Question

For a number to be a perfect cube, it must have prime factors in triplets. it is true or false

Answer

**step1** Understanding the statement

The statement "For a number to be a perfect cube, it must have prime factors in triplets" asks about a specific characteristic of perfect cubes when they are broken down into their prime factors. We need to determine if this statement is true or false.

**step2** Defining a perfect cube

A perfect cube is a whole number that can be obtained by multiplying an integer by itself three times. For example, 8 is a perfect cube because $$2 \times 2 \times 2 = 8$$. Another example is 27, because $$3 \times 3 \times 3 = 27$$.

**step3** Analyzing the prime factorization of a perfect cube

Let's look at the prime factors of some perfect cubes:
For the number 8:
We break it down into its prime factors:
$$8 = 2 \times 2 \times 2$$
Here, the prime factor 2 appears three times. This forms a "triplet" of the prime factor 2.
For the number 27:
We break it down into its prime factors:
$$27 = 3 \times 3 \times 3$$
Here, the prime factor 3 appears three times. This forms a "triplet" of the prime factor 3.
For the number 216:
We break it down into its prime factors:
$$216 = 6 \times 6 \times 6$$
First, find the prime factors of 6: $$6 = 2 \times 3$$.
So, $$216 = (2 \times 3) \times (2 \times 3) \times (2 \times 3)$$
Rearranging the factors: $$216 = 2 \times 2 \times 2 \times 3 \times 3 \times 3$$
In this case, the prime factor 2 appears three times (a triplet of 2s), and the prime factor 3 appears three times (a triplet of 3s).

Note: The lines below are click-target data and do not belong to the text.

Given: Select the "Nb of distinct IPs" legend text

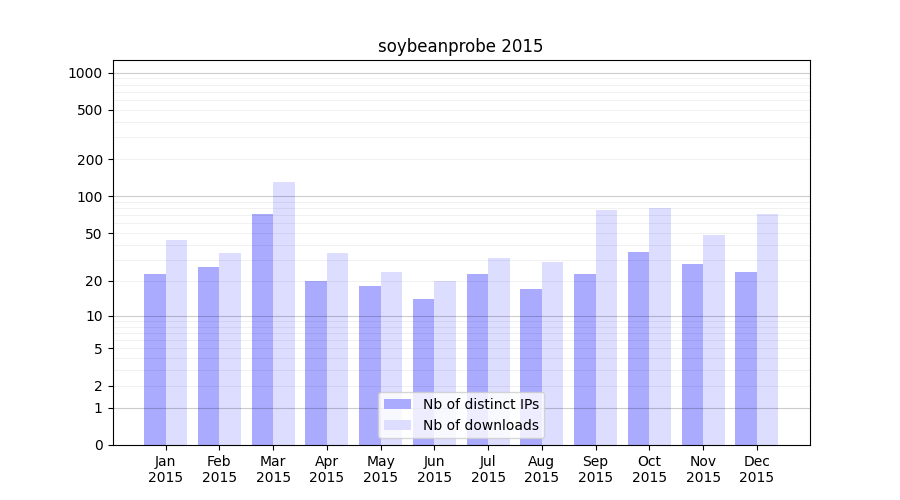Looking at the screenshot, I should pos(480,404).
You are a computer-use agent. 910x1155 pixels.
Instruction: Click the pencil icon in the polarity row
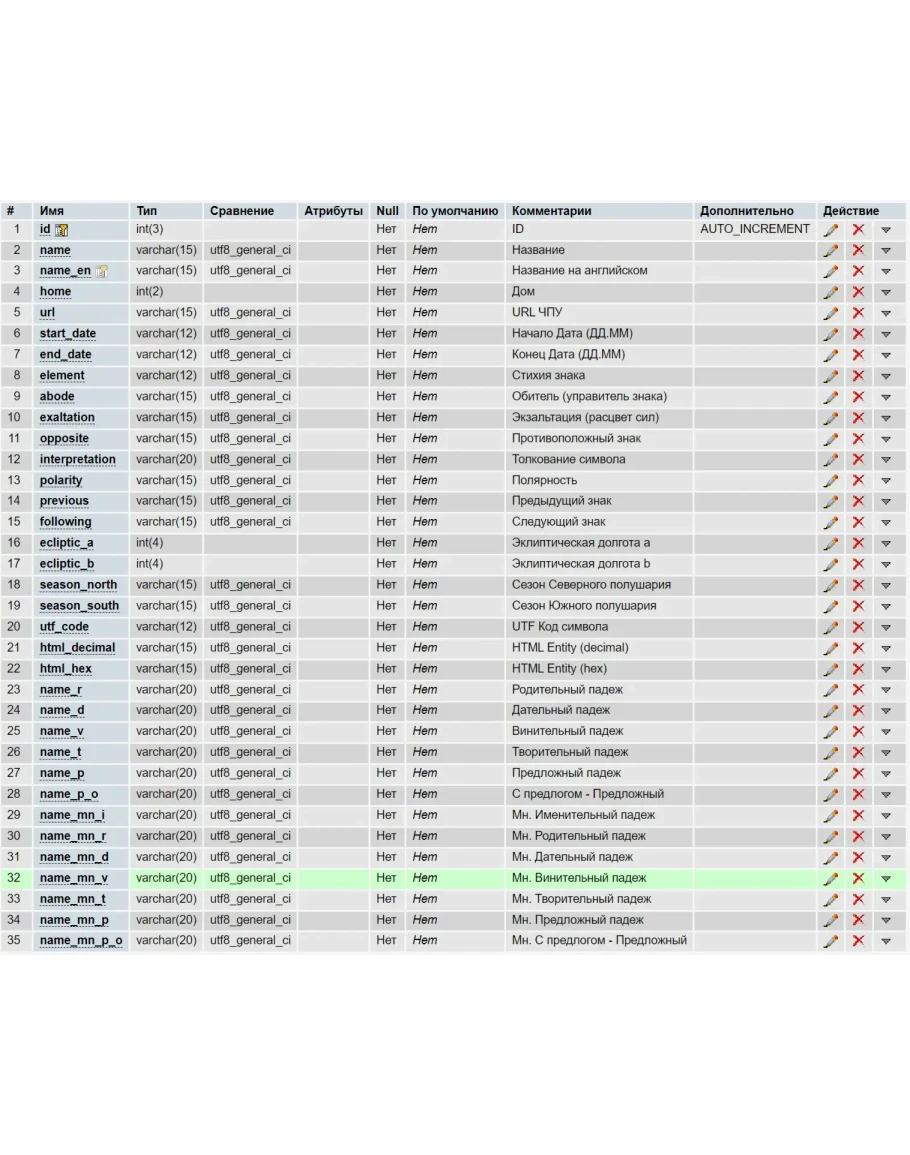(x=831, y=481)
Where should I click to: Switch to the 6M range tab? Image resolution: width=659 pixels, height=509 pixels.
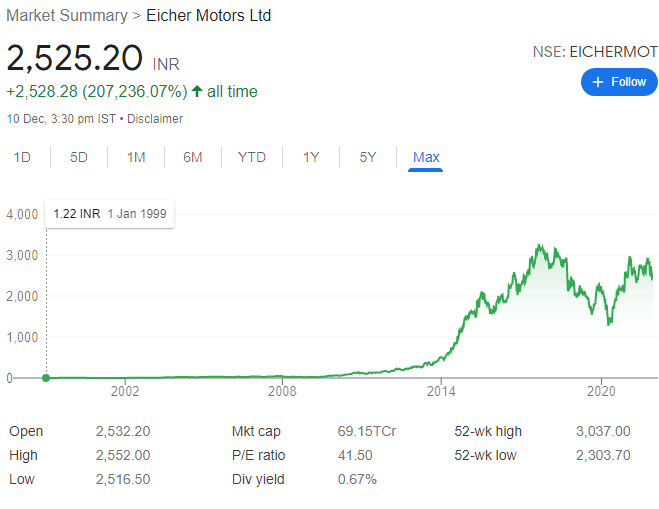click(193, 157)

**step4** Formulating the general rule

From these examples, we can observe a pattern: when a number is a perfect cube, all of its prime factors appear in groups of three. This means that if you list out all the prime factors of a perfect cube, you should be able to group them into sets of three identical factors. For example, if a prime factor 'p' is part of a perfect cube, it must appear 3 times, or 6 times, or 9 times, and so on. In other words, the number of times each prime factor appears must be a multiple of 3.

**step5** Conclusion

Based on our analysis, the statement "For a number to be a perfect cube, it must have prime factors in triplets" is consistent with the definition and properties of perfect cubes. Therefore, the statement is True.